#### EXCERPT TO READ
━━━━━━━━━━━━━━━━━━━━━━━━━━━━━━
Seyfried inhabits her character as easily as Davies breezed through the parties she and Hearst threw at their palatial Southern California estate in San Simeon. Her career encompasses a fan-favorite performance in Mean Girls, leading turns in Mamma Mia! and Les Misérables, and triumphs in indie fare like Lovelace, Chloe, and First Reformed. In Mank, she finds a role that has changed her approach to the craft: “I can embody everything, embrace it all,” she says.
She was born to play the part.
Queue’s Krista Smith spoke to Seyfried for her podcast Present Company.
Krista Smith: I think what makes this film so strong is the relationship between Marion and Mank. Your chemistry with Gary Oldman is incredible.
Amanda Seyfried: Their relationship was written in a way that captured the best of both of them. Mank was truly so easy to be around and was so smart. He could make things much more interesting. Marion is the same: She’s really clever, and she’s very charismatic. She wants to see the best in people. You see them mix so beautifully in the script. You want to believe that’s how their relationship was.
Gary, when he’s on set, doesn’t take himself that seriously. He’s very prepared, but he can also play around, and that’s the way I work. If I make a mistake, I don’t get into my head. You can feel the connection that we have, and how much we love our characters, and the connection between Mank and Marion. It’s all fused together.
How did you get into character as Marion? Where did you start?
AS: I started with terror inside of me, because she’s Marion Davies. She’s a glamorous movie star from the Golden Age, and she’s someone my dad admired (he’s just such a cinephile). There was a lot to live up to. I knew I needed to get as much information as possible — which was not that easy, surprisingly. She’s done so many movies, but she is a mystery.
As an actor, you fuse your essence in with any character, but the first thing I had to do was find things that I related to, find things that were similar, find ways to fall in love with her — and that was really easy. The rest was just accent and trying to hear her voice in her movies and find the backstage version of her. At the end of the day, we were creating her based on an essence that I have and that she has. That was helped by long conversations with David.
Fincher is famous for his relentless pursuit of excellence. There’s nothing that is coincidence or happenstance. What was working with him like for you?
AS: Of course, I knew that he did a lot of takes. That’s the thing everybody talks about. They don’t talk about why often enough. I got to know why, and I never felt that we were doing too many. My impatience disappeared. There’s a reason for everything.
To watch someone with such precision and such confidence in his vision makes you feel like you can do anything. I jumped into this warm pool, knowing that what we were making was going to be in some ways flawless, and that he was going to take care of me. I don’t know if I’ve ever felt that way. Maybe I will never feel that way again. I certainly feel like I rose to the challenge, and I’m proud of that. You have to rise to the challenge to work with someone who knows exactly what he wants and has all the passion in the world. I’m so happy that I got that experience.
Marion’s so much smarter than she was given credit for. She was staggeringly beautiful, and people make that mistake all the time: the cliché of the dumb blonde. She was incredibly bright and emotionally very astute.
━━━━━━━━━━━━━━━━━━━━━━━━━━━━━━
Element lookup rows:
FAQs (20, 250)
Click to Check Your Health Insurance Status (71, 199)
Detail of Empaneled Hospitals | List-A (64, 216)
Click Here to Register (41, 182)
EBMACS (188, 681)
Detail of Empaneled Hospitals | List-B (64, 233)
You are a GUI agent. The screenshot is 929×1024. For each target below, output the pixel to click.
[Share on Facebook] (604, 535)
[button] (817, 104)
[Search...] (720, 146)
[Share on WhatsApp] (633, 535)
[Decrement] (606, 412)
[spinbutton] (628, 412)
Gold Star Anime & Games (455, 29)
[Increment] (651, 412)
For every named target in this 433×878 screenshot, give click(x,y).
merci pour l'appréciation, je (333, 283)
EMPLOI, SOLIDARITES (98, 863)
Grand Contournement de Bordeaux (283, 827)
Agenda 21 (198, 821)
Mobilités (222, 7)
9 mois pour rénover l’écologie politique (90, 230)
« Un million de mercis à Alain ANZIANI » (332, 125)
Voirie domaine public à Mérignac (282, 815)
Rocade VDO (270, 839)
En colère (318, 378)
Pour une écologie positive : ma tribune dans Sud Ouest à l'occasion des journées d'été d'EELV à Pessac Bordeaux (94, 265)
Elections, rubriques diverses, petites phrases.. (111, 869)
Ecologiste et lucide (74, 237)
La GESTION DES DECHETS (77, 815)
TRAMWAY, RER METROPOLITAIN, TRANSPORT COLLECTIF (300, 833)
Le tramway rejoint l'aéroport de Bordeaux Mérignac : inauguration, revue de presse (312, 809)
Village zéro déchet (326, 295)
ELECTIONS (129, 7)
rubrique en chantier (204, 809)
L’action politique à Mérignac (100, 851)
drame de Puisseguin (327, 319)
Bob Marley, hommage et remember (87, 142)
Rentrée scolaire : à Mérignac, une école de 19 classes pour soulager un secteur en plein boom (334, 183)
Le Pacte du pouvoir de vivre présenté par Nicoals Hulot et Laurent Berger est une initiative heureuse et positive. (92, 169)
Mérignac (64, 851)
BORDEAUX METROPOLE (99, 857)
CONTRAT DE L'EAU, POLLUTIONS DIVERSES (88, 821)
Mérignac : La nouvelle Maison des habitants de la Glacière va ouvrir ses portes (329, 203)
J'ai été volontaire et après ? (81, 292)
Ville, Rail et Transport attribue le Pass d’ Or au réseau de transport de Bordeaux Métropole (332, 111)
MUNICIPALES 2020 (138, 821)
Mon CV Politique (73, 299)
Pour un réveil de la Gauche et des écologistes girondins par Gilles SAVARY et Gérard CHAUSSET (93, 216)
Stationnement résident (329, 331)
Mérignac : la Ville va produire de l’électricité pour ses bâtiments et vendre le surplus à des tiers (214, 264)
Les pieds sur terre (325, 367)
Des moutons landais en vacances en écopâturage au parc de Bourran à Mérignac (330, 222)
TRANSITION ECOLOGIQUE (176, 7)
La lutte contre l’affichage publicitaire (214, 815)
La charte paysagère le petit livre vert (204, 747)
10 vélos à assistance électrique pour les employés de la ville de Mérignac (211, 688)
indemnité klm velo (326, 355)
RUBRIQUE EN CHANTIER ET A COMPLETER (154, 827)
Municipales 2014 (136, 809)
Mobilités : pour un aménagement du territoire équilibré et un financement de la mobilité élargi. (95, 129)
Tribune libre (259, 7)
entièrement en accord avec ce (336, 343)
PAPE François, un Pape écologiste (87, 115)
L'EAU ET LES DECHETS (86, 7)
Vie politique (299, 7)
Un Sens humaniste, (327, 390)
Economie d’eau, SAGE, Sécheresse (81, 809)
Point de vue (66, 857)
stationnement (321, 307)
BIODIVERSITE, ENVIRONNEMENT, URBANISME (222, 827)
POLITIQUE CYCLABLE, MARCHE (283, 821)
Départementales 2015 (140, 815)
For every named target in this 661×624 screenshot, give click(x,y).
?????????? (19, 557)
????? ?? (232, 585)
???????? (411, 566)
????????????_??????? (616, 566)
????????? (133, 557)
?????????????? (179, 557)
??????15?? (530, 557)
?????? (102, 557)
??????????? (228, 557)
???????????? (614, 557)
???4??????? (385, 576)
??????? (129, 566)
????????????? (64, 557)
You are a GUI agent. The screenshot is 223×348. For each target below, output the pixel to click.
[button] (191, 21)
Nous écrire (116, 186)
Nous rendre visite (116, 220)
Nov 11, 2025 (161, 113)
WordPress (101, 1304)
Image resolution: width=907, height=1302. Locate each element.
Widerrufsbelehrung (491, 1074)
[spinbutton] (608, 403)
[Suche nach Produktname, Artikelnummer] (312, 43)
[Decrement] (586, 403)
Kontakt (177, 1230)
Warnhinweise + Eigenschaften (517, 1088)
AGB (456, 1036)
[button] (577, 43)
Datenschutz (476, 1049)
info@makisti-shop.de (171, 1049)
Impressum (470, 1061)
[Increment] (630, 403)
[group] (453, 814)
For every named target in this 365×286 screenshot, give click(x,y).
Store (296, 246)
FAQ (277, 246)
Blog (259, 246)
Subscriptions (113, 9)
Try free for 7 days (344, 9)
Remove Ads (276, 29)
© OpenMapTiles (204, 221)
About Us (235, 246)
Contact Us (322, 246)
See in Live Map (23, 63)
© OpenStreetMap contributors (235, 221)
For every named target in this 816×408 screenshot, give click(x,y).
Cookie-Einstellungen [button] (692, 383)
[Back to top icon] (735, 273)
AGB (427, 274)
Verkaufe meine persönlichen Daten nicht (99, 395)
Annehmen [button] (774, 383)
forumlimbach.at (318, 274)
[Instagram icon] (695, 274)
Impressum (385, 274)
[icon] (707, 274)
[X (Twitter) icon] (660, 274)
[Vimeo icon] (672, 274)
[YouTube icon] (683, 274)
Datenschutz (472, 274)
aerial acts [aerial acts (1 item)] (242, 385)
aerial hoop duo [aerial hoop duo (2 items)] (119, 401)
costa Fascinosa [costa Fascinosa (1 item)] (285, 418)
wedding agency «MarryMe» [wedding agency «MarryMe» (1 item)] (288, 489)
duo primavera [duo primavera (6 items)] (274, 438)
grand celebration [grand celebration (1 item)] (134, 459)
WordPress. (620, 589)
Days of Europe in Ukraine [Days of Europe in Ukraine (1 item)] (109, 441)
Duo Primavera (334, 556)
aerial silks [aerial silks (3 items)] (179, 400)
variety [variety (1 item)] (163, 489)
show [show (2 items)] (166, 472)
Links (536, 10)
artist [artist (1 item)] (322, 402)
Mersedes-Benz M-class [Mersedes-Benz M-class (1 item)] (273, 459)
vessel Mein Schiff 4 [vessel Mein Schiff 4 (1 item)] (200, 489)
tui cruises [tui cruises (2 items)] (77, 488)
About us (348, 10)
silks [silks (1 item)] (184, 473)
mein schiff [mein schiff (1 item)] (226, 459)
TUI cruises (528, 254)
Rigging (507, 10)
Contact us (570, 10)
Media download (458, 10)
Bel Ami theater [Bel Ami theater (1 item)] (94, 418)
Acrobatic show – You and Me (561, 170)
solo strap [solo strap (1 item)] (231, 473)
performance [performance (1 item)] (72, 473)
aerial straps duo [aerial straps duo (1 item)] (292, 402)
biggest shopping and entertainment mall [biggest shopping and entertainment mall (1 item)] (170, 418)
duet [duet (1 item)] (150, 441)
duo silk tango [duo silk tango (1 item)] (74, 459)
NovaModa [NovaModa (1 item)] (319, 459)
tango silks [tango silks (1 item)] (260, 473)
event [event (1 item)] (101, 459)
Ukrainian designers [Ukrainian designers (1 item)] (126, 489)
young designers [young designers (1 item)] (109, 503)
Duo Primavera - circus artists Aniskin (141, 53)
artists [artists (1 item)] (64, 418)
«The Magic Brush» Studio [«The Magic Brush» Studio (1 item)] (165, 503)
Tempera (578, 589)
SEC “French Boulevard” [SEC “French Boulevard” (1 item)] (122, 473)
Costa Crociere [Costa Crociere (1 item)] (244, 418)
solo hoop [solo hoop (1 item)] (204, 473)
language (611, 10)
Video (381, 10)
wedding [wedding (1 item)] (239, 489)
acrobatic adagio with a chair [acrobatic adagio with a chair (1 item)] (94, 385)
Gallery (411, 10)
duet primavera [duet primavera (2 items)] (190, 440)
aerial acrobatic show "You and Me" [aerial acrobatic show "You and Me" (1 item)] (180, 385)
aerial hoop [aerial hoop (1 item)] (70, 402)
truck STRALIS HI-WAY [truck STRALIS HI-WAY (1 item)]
━━━━━━━━━━━━━━━━━━━━━━━━━━━━━━
#### WRITTEN REQUEST 1
In the Mank interview, transcribe the passage starting with "Krista Smith: I" and going on through "all fused together.".
#### WRITTEN REQUEST 2
Pick up the Mank interview after its last sentence and keep it going.

#### RIGHT ANSWER 1
Krista Smith: I think what makes this film so strong is the relationship between Marion and Mank. Your chemistry with Gary Oldman is incredible.
Amanda Seyfried: Their relationship was written in a way that captured the best of both of them. Mank was truly so easy to be around and was so smart. He could make things much more interesting. Marion is the same: She’s really clever, and she’s very charismatic. She wants to see the best in people. You see them mix so beautifully in the script. You want to believe that’s how their relationship was.
Gary, when he’s on set, doesn’t take himself that seriously. He’s very prepared, but he can also play around, and that’s the way I work. If I make a mistake, I don’t get into my head. You can feel the connection that we have, and how much we love our characters, and the connection between Mank and Marion. It’s all fused together.

#### RIGHT ANSWER 2
AS: The first role that anybody saw me as was Karen Smith [in Mean Girls]. It’s one of my favorite experiences of all time, but of course people saw me as the ditzy blonde because of that. I got a lot of auditions to play ditzy blondes or big-boobed teenagers. I imagine it was difficult for Marion to play against that — the madcap comedian, the ditzy blonde. She was playing a lot of the same characters. People just assume that’s who she was.
The costumes in this film are breathtaking. In one of the scenes at San Simeon, you have this gown that’s unreal. Talk to me about wearing that and the wigs and whatnot.
AS: The first time I stepped into the entire costume with the hair and the makeup, everything was very specific. Down to which ring I was going to wear on which finger, what kind of purse I would have and what would be in it, the shoes — everything was meticulous. I was transformed. Stepping into that character every night, it took me that much further. It took me to 110 percent of Marion Davies.
The outfit that you’re referring to, the dress, was a fabric that I had never even heard of. I don’t even know what the name of it was. The way it would catch the light, it seemed like I was wearing an alien suit that was moving, in a way. It felt like it was a visual effect. Like mercury. I found out I was pregnant two months before I finished filming. I was so grateful that I had already shot those scenes, because that dress was just so tight. It wore me.
You grew up in Allentown, Pennsylvania, and you came out of the gate fast. You were modeling, and then before you knew it you were on a soap opera. What was that driving force when you were a teenager to act, to pursue a career in show business?
AS: I wanted to sing, first of all. Singing was a big goal for me. I had an Annie audition. Annie came back up in revival when I was 10 — so ’96. From then on, I wanted to be a singer. I loved the way it made me feel. I loved listening to singers and watching concerts. That turned into: I want to be onstage. I want to perform in every way.
I started taking acting lessons more seriously and dropping the singing. I guess it was just having a lot of energy, needing to have an outlet, and knowing that I loved entertaining. Then things happen: You get a role and you’re like, O.K., now I’m here. Then you don’t get a role, and you’re like, O.K., now I’m going to go to Fordham. Then you get Mean Girls and you’re like, O.K., I’m going to drop out of Fordham, and I’m going to go to Toronto. It was just step-by-step scary, but exciting, really.
What was the part that made you feel like, O.K., I’m going to be able to make a living at this?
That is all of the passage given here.